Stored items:
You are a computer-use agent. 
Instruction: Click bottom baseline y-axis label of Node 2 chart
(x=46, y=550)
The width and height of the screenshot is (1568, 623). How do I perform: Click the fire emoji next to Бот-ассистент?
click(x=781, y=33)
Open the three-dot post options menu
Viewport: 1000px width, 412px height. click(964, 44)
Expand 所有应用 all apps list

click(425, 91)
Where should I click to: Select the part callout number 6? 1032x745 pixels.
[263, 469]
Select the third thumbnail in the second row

> **Exercise goal**: The records are to be repeated in full, exactly as they stand.

> **Solution to this task**:
You are a computer-use agent. 
Instruction: Click bottom baseline y-axis label of Node 2 chart
(x=46, y=550)
The width and height of the screenshot is (1568, 623). How do I perform: Click the fire emoji next to Бот-ассистент?
click(x=781, y=33)
Open the three-dot post options menu
Viewport: 1000px width, 412px height. click(964, 44)
Expand 所有应用 all apps list

click(425, 91)
Where should I click to: Select the part callout number 6? 1032x745 pixels.
[263, 469]
Select the third thumbnail in the second row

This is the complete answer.